Records from a data collection
______________________________

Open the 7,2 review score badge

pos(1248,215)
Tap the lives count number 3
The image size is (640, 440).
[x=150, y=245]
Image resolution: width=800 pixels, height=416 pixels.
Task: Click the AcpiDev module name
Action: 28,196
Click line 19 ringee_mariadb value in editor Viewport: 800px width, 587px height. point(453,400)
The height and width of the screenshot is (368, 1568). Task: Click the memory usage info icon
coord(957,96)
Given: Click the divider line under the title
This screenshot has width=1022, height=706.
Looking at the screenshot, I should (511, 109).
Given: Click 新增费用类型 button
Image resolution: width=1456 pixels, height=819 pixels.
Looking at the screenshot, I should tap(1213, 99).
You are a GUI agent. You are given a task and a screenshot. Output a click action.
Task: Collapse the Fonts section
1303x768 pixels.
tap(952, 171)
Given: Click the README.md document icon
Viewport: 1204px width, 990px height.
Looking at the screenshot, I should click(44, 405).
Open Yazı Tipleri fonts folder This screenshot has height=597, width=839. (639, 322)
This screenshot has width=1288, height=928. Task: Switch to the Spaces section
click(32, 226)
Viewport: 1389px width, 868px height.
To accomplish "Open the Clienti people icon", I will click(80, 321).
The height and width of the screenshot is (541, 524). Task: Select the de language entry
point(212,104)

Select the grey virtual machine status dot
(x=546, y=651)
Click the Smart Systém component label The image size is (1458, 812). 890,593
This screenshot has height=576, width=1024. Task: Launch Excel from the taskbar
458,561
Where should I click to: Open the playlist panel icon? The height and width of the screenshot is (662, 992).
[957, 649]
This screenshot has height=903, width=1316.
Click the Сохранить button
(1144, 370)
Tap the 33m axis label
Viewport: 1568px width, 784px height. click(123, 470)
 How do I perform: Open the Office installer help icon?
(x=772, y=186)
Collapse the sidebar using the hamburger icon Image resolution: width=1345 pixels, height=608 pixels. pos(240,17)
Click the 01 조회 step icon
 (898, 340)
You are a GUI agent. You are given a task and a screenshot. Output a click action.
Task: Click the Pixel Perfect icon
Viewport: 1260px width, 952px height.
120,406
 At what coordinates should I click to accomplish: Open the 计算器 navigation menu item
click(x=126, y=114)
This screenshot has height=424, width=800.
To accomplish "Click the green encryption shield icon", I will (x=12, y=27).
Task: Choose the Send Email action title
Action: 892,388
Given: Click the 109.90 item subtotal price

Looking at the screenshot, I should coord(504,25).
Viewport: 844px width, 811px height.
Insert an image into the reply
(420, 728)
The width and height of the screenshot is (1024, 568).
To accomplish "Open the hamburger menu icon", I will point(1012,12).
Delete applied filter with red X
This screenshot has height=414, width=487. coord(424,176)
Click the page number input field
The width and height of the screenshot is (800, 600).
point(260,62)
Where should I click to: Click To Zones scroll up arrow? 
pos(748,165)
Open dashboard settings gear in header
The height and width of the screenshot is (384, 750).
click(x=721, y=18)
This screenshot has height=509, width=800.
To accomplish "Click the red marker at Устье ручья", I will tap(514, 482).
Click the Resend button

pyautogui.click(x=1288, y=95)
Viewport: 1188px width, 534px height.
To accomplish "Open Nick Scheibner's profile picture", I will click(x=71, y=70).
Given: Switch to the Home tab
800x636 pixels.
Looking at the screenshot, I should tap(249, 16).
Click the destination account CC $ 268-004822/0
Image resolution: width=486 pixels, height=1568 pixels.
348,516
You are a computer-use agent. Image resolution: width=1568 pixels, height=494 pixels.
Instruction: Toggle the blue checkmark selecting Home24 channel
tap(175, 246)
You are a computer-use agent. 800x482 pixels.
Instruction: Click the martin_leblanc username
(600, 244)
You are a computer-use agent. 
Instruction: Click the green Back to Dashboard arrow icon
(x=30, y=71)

______________________________

Transcribe every entry exactly.

* [Result of the exercise]
Open the 7,2 review score badge

pos(1248,215)
Tap the lives count number 3
The image size is (640, 440).
[x=150, y=245]
Image resolution: width=800 pixels, height=416 pixels.
Task: Click the AcpiDev module name
Action: 28,196
Click line 19 ringee_mariadb value in editor Viewport: 800px width, 587px height. point(453,400)
The height and width of the screenshot is (368, 1568). Task: Click the memory usage info icon
coord(957,96)
Given: Click the divider line under the title
This screenshot has width=1022, height=706.
Looking at the screenshot, I should (511, 109).
Given: Click 新增费用类型 button
Image resolution: width=1456 pixels, height=819 pixels.
Looking at the screenshot, I should tap(1213, 99).
You are a GUI agent. You are given a task and a screenshot. Output a click action.
Task: Collapse the Fonts section
1303x768 pixels.
tap(952, 171)
Given: Click the README.md document icon
Viewport: 1204px width, 990px height.
Looking at the screenshot, I should click(44, 405).
Open Yazı Tipleri fonts folder This screenshot has height=597, width=839. (639, 322)
This screenshot has width=1288, height=928. Task: Switch to the Spaces section
click(32, 226)
Viewport: 1389px width, 868px height.
To accomplish "Open the Clienti people icon", I will click(80, 321).
The height and width of the screenshot is (541, 524). Task: Select the de language entry
point(212,104)

Select the grey virtual machine status dot
(x=546, y=651)
Click the Smart Systém component label The image size is (1458, 812). 890,593
This screenshot has height=576, width=1024. Task: Launch Excel from the taskbar
458,561
Where should I click to: Open the playlist panel icon? The height and width of the screenshot is (662, 992).
[957, 649]
This screenshot has height=903, width=1316.
Click the Сохранить button
(1144, 370)
Tap the 33m axis label
Viewport: 1568px width, 784px height. click(123, 470)
 How do I perform: Open the Office installer help icon?
(x=772, y=186)
Collapse the sidebar using the hamburger icon Image resolution: width=1345 pixels, height=608 pixels. pos(240,17)
Click the 01 조회 step icon
 (898, 340)
You are a GUI agent. You are given a task and a screenshot. Output a click action.
Task: Click the Pixel Perfect icon
Viewport: 1260px width, 952px height.
120,406
 At what coordinates should I click to accomplish: Open the 计算器 navigation menu item
click(x=126, y=114)
This screenshot has height=424, width=800.
To accomplish "Click the green encryption shield icon", I will (x=12, y=27).
Task: Choose the Send Email action title
Action: 892,388
Given: Click the 109.90 item subtotal price

Looking at the screenshot, I should coord(504,25).
Viewport: 844px width, 811px height.
Insert an image into the reply
(420, 728)
The width and height of the screenshot is (1024, 568).
To accomplish "Open the hamburger menu icon", I will point(1012,12).
Delete applied filter with red X
This screenshot has height=414, width=487. coord(424,176)
Click the page number input field
The width and height of the screenshot is (800, 600).
point(260,62)
Where should I click to: Click To Zones scroll up arrow? 
pos(748,165)
Open dashboard settings gear in header
The height and width of the screenshot is (384, 750).
click(x=721, y=18)
This screenshot has height=509, width=800.
To accomplish "Click the red marker at Устье ручья", I will tap(514, 482).
Click the Resend button

pyautogui.click(x=1288, y=95)
Viewport: 1188px width, 534px height.
To accomplish "Open Nick Scheibner's profile picture", I will click(x=71, y=70).
Given: Switch to the Home tab
800x636 pixels.
Looking at the screenshot, I should tap(249, 16).
Click the destination account CC $ 268-004822/0
Image resolution: width=486 pixels, height=1568 pixels.
348,516
You are a computer-use agent. Image resolution: width=1568 pixels, height=494 pixels.
Instruction: Toggle the blue checkmark selecting Home24 channel
tap(175, 246)
You are a computer-use agent. 800x482 pixels.
Instruction: Click the martin_leblanc username
(600, 244)
You are a computer-use agent. 
Instruction: Click the green Back to Dashboard arrow icon
(x=30, y=71)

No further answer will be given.